Contrairement aux disques soul obscurs qui avaient influencé Dexys, « Come on Eileen » a connu un succès immense lors de sa sortie. Comme l’indique le Wall Street Journal, ce morceau est devenu numéro un en 1983, éclipsant le célèbre « Billie Jean » de Michael Jackson.
Un succès controversé
En 1997, Kevin Rowland exprima des remords en déclarant qu’il se sentait comme un « total imposteur », incapable de faire face à la reconnaissance qui lui était accordée. Dans un article de The Independent, Rowland avoua avoir eu l’impression d’avoir « volé l’idée et le son » de « Come on Eileen » à son ancien compagnon de groupe, Kevin Archer. Il s’excusa d’avoir « trompé » ses amis, ses camarades de groupe et ses fans en revendiquant ce travail comme étant le sien.
Rowland confia ensuite à The Guardian qu’il traversait à cette époque une période très « sombre », persuadé qu’il n’avait « aucun talent » et qu’il n’était pas responsable du succès du groupe. Bien qu’Archer n’ait pas partagé son point de vue, il apparaît qu’il avait fait écouter ses démos à Rowland lorsqu’ils étaient encore amis. D’après Rowland, Archer travaillait alors sur « une combinaison de rythme à la Tamla avec des violons ». Ce son plaisait tant à Rowland qu’il fut intégré à leur deuxième album, « Too Rye Aye », ainsi qu’au fameux « Come on Eileen ». Rowland précisa cependant que, même s’il avait emprunté ce style, il avait lui-même composé les chansons de l’album, affirmant ne pas avoir « volé une note, un accord, ni une mélodie ».
Leur dernier album était un échec, mais pourrait être un chef-d’œuvre
Le saxophoniste de Dexys, Nick Gatfield, en parlait sur BBC Radio 4 dans l’émission « [Follow-Up Albums](https://www.bbc.co.uk/sounds/play/b01hl29f). » Il a décrit l’anticipation et la nervosité qui entouraient leur approche pour l’album suivant, après le succès colossal de « Come on Eileen ». « C’était un phénomène mondial, et comment le suivre ? Je pense que Kevin [Rowland] ressentait vraiment la pression. »

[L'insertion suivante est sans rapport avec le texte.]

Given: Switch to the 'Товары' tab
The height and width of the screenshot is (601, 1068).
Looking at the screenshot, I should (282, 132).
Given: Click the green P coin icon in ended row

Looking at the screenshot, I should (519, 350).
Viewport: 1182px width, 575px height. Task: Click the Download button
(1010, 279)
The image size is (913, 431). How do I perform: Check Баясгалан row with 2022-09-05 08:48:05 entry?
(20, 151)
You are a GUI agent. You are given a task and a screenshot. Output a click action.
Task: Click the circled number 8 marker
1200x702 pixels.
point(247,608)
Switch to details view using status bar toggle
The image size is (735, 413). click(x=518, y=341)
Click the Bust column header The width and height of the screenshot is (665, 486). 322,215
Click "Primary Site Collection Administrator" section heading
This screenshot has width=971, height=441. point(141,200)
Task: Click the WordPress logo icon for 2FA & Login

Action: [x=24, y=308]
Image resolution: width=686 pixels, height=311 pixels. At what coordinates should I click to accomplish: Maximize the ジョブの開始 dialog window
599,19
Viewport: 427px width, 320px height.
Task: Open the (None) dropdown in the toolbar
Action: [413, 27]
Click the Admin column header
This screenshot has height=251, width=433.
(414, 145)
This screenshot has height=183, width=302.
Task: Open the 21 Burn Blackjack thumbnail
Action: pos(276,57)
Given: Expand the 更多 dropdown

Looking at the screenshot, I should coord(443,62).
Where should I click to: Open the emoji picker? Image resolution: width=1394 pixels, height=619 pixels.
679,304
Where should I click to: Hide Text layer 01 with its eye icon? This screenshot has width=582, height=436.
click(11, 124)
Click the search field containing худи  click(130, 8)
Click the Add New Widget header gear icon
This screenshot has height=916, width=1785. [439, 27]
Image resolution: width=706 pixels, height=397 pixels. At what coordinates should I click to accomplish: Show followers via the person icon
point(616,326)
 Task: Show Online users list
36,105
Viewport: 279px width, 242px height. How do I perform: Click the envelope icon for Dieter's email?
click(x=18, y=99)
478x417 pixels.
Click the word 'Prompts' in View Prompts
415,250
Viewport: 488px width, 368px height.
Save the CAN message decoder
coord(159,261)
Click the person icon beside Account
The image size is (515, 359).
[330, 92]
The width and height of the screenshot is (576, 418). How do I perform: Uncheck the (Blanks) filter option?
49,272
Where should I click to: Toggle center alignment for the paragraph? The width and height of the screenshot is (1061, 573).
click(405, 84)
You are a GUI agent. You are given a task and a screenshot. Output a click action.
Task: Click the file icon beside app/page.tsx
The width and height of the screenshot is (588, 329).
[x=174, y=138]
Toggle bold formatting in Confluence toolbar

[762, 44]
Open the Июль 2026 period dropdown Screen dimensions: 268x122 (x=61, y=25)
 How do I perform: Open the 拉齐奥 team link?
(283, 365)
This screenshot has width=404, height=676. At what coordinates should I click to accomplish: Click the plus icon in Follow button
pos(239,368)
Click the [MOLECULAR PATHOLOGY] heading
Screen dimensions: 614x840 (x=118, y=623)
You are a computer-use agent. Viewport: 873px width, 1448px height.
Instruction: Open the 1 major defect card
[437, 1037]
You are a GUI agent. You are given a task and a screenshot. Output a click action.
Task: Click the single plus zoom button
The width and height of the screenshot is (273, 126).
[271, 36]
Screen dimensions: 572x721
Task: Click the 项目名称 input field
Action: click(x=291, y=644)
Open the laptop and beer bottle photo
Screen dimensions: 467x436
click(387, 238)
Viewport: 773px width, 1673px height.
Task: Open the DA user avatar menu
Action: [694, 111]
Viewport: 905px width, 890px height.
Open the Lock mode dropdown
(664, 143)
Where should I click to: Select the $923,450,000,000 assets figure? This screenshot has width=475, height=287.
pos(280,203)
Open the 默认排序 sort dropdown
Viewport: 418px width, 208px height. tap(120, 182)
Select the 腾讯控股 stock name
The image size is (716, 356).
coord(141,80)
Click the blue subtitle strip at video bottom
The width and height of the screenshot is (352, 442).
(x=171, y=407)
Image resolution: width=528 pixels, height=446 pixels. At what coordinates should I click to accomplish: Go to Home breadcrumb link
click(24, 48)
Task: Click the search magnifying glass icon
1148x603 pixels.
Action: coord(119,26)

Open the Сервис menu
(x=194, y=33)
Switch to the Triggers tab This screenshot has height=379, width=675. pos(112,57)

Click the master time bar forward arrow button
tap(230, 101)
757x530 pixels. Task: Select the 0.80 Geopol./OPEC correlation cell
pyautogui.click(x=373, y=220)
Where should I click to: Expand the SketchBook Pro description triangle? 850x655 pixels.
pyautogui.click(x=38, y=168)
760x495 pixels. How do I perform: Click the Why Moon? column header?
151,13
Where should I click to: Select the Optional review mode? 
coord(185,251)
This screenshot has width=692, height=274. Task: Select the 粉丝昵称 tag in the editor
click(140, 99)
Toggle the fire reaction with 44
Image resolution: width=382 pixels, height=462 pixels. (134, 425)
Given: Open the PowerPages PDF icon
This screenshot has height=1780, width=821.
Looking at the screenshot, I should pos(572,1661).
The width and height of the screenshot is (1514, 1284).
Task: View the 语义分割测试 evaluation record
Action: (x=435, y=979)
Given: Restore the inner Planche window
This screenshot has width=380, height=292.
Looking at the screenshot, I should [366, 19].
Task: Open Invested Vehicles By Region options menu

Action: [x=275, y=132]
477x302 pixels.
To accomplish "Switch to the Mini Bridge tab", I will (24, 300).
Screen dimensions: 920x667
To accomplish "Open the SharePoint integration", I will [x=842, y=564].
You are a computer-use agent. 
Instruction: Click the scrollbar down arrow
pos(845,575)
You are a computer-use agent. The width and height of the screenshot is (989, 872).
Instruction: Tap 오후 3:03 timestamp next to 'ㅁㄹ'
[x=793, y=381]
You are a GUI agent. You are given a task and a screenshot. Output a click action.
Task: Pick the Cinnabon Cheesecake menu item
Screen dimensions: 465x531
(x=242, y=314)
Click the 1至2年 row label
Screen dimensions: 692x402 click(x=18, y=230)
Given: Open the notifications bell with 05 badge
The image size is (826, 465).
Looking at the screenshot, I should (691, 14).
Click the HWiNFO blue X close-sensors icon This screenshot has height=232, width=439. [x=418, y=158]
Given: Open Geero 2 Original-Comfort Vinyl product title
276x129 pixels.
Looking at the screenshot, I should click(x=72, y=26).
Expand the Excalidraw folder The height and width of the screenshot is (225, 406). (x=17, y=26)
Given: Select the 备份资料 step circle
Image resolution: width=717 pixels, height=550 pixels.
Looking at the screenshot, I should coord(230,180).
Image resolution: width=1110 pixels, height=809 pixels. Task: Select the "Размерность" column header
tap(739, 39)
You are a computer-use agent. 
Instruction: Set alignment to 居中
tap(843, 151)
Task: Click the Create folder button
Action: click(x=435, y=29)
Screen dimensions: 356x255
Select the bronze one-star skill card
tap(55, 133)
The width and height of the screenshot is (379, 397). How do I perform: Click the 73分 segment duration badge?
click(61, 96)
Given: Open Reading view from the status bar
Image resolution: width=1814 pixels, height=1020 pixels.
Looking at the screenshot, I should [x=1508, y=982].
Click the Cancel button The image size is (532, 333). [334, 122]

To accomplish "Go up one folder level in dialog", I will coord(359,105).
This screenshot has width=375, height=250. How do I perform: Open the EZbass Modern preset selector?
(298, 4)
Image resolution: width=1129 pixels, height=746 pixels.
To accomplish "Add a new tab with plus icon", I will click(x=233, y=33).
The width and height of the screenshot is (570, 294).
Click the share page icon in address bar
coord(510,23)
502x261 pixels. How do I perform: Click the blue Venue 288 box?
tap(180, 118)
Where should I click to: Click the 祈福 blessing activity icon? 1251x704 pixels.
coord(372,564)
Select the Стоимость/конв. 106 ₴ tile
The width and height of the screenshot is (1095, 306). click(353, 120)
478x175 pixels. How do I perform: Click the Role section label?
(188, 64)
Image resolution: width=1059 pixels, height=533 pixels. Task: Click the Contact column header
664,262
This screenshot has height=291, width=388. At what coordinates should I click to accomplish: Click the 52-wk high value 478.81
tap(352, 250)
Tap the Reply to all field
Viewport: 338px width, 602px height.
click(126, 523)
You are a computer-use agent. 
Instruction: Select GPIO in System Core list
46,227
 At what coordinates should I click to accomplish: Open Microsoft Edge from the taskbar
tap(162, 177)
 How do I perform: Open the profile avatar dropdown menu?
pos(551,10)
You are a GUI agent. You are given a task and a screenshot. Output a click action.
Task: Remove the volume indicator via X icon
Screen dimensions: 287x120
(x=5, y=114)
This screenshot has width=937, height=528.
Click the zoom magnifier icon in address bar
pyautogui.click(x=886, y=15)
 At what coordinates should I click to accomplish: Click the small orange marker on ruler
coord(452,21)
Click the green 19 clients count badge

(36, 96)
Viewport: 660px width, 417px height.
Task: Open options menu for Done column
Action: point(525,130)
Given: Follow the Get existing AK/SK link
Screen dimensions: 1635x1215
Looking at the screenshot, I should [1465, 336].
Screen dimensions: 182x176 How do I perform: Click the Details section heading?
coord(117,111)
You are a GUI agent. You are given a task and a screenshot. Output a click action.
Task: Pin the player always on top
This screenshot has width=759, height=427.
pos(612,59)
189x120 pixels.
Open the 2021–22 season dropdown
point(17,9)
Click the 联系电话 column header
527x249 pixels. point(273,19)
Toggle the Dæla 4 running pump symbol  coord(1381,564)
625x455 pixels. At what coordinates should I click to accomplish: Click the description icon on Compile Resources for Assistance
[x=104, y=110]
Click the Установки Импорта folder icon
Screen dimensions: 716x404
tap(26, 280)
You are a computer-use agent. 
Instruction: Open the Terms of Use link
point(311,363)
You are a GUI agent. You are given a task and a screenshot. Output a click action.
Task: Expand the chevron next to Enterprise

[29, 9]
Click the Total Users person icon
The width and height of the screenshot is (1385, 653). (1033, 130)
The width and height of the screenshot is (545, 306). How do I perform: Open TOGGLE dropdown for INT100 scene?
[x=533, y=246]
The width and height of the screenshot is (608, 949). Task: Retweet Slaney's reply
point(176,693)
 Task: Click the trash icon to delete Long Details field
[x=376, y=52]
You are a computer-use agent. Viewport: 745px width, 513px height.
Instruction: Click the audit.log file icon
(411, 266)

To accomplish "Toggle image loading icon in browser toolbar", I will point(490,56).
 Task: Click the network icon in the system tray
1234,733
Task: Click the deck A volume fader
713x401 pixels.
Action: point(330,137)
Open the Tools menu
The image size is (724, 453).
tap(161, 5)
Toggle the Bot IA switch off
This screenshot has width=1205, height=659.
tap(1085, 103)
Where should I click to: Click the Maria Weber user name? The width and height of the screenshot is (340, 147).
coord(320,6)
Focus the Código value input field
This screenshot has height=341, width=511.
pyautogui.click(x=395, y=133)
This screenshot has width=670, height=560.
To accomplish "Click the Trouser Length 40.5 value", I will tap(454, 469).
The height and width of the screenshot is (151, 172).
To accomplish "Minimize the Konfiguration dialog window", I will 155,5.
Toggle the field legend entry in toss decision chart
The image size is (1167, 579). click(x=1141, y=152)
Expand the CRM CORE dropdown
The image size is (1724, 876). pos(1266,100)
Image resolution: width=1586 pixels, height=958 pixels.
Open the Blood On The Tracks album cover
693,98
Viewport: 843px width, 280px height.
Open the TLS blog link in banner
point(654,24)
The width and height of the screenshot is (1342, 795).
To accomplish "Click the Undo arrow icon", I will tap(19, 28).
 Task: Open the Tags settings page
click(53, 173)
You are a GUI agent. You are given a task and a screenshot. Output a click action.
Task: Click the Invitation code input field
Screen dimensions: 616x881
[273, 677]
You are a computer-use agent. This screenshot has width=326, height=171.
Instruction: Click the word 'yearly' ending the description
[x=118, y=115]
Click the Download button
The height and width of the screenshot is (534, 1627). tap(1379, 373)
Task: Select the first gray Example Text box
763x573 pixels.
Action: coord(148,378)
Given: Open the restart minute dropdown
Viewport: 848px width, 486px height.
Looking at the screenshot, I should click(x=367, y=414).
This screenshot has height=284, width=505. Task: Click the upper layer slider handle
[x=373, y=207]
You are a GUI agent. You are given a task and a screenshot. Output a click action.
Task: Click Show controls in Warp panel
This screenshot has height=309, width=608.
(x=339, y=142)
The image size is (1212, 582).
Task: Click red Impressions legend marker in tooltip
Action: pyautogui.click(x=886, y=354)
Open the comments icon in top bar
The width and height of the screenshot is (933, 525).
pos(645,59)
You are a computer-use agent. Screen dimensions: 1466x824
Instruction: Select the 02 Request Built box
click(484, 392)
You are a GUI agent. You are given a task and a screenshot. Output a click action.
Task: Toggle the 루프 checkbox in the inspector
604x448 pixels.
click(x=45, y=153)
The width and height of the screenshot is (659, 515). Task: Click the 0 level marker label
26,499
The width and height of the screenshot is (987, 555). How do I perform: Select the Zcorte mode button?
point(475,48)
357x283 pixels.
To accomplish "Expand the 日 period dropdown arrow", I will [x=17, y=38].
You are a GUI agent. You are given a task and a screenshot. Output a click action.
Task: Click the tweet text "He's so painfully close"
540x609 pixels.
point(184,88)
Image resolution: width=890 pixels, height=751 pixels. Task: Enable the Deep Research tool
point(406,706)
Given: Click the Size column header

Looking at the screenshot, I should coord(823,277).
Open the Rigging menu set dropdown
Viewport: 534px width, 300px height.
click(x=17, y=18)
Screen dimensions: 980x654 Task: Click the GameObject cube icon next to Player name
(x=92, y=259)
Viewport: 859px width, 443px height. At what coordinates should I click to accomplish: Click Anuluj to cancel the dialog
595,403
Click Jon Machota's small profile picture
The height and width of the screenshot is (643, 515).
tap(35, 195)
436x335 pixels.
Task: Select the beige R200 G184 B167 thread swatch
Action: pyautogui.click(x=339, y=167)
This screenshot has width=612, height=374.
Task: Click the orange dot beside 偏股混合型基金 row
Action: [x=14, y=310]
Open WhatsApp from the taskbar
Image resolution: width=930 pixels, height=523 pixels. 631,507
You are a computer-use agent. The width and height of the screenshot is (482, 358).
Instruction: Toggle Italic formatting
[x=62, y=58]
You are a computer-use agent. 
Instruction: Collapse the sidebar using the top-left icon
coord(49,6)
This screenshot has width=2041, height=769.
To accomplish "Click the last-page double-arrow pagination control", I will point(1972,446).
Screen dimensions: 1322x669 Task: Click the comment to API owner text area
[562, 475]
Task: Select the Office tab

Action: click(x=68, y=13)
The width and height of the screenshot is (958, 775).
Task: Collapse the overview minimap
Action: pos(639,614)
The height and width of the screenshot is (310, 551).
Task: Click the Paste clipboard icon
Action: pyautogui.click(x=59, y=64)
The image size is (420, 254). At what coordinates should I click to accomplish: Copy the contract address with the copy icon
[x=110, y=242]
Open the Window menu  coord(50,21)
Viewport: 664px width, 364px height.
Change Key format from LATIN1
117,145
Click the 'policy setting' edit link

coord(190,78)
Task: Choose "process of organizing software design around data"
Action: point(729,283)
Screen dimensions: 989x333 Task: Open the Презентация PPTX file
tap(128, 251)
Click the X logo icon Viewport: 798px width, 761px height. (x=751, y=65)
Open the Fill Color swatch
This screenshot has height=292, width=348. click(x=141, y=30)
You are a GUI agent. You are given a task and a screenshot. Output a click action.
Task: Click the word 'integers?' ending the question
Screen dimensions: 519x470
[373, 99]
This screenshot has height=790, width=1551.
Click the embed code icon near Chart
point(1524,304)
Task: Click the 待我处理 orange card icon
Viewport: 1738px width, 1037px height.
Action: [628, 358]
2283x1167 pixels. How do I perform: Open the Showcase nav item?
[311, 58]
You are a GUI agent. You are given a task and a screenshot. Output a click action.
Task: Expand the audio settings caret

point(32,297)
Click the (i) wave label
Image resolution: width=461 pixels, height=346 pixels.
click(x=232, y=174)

Le nouvel album, intitulé « Don’t Stand Me Down », était plus ambitieux que tous les précédents de Dexys. Écrit sur une période de neuf mois, il comportait des dialogues parlés, et les chansons duraient entre cinq et douze minutes. Comme le note « [One Hit Wonderland](https://youtu.be/UK6v74hQjvA?t=603), » Rowland a à nouveau modifié l’apparence du groupe pour cet album, optant pour des tenues grises de bureau. Il a refusé d’enregistrer l’album à moins que cela ne se fasse en direct, avec tous les membres de la bande jouant en même temps. Au départ, il a également écarté l’idée de sortir un single, convaincu que l’album devait être écouté dans son intégralité, dans le bon ordre. Après avoir écouté la démo, un manager a averti Rowland que le succès n’était pas garanti, mais cela ne l’a pas freiné. Il avait l’impression de ne rien avoir à perdre.
L’album a été largement mal reçu à sa sortie, à la fois par les critiques et le public. Aujourd’hui, bien qu’il demeure obscur, il a gagné un grand respect critique. Les fans du groupe le considèrent souvent comme le meilleur travail de Dexys Midnight Runners.